The most disturbing aspect of the “Helter Skelter” TV movie was showing how the young women — Susan Atkins, Leslie Van Houten and Patricia Krenwinkel — along with Tex Watson — not only willingly carried out these brutal murders, but in the case of Atkins and Van Houten, remained unrepentant after being captured and put on trial.

One of the disquieting parts of “Helter Skelter” was Atkins, portrayed by Nancy Wolfe, serenely and matter-of-factly giving her testimony to a grand jury, presenting the gruesome details of the crimes.

While “House of Manson” does a good job of putting the spotlight on Charles Manson — Kiser is at his best during his preaching to his followers, displaying a man who might have been brilliant and productive had those gifts been properly nurtured — the movie would have benefited from additional footage showcasing the actual murderers.

Devanny Pinn stands out as Atkins, first seen as a person who seems finally to have found a place where she can fit in — content and loving — who soon becomes an ardent follower of Manson and giggles at the prospect of killing people. Her blissful, smiling confession to police of the murders is chilling. It is an unsettling scene that etches itself indelibly into the viewer’s mind.

That Atkins revels in her actions is terrifying, given the abhorrent nature of the killing, unflinchingly presented in the movie. Particularly horrific is the repeated stabbings of Abigail Folger, played by Tristan Risk — who was riveting as the disturbed woman in Jessica Cameron’s “Mania” and delivered a stunning performance as Beatress, the Betty Boop-like stripper in the Soska Sisters’ “American Mary.” Bolger, mortally wounded, begs her killer to stop. “I’m already dead,” she chokes out. But the stabbing continues.

Kiser’s Manson is so lacking in conscience that he will say and do anything to achieve his goals.
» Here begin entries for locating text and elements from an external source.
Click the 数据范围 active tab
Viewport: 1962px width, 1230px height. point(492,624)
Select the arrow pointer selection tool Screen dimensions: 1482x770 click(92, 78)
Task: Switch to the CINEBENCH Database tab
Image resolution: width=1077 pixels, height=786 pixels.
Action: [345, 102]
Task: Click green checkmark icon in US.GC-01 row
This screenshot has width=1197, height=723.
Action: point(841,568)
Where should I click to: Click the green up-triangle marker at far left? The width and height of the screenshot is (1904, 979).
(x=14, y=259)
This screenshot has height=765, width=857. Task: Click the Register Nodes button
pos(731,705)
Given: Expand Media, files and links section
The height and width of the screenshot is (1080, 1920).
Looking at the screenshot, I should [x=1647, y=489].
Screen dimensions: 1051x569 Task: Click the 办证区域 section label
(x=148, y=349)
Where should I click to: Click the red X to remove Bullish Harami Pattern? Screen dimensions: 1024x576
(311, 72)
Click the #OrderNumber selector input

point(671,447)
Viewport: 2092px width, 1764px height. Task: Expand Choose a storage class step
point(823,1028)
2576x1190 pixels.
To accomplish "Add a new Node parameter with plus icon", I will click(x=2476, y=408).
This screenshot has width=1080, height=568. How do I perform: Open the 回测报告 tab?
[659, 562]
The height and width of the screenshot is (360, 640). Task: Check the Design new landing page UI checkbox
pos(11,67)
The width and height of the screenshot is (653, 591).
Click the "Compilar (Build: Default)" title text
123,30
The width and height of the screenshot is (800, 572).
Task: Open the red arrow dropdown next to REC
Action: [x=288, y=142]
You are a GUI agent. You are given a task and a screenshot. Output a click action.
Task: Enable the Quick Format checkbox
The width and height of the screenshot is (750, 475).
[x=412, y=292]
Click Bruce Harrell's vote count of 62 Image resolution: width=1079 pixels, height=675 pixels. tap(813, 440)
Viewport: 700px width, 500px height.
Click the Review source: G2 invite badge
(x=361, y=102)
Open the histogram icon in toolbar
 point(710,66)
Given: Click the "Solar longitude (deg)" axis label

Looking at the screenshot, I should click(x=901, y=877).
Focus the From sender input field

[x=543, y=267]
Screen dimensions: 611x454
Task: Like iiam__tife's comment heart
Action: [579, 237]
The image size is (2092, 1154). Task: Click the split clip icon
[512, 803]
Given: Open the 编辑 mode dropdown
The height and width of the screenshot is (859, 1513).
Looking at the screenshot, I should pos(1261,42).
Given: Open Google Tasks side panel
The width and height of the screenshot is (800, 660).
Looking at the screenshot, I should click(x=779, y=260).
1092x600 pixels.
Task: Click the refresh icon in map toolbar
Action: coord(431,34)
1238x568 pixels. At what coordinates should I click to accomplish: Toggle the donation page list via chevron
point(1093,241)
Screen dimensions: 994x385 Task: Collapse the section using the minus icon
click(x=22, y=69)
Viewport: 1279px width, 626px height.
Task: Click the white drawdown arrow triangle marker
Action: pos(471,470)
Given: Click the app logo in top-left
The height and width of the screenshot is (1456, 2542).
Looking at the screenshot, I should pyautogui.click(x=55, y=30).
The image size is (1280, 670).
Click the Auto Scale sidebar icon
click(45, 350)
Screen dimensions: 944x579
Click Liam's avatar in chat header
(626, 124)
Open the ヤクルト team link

When he is able to surround himself with people willing to blindly accept every word he says and eagerly do his bidding, he becomes a menace.

Watson (Reid Warner) becomes an able lieutenant to Manson, directing and participating in the attacks on the victims, finding Atkins and Van Houten (Julie Rose) particularly motivated to kill in adrenalin-fueled fury.

Erin Marie Hogan portrays Manson family member Linda Kasabian as a person caught up in the pseudo wisdom of Manson but clueless as to what is going to happen when she is sent with the others to carry out Manson’s directives. Horrified by the murders she sees, she eventually would become a key witness for the prosecution.

“House of Manson” is a riveting retelling of a bloody chapter in American crime. Slagle’s script, ably played out by Kiser, Pinn, Hogan and others, captures the viewer’s attention, and even though you know what is going to happen, you cannot help but watch with fascination as it it unfolds.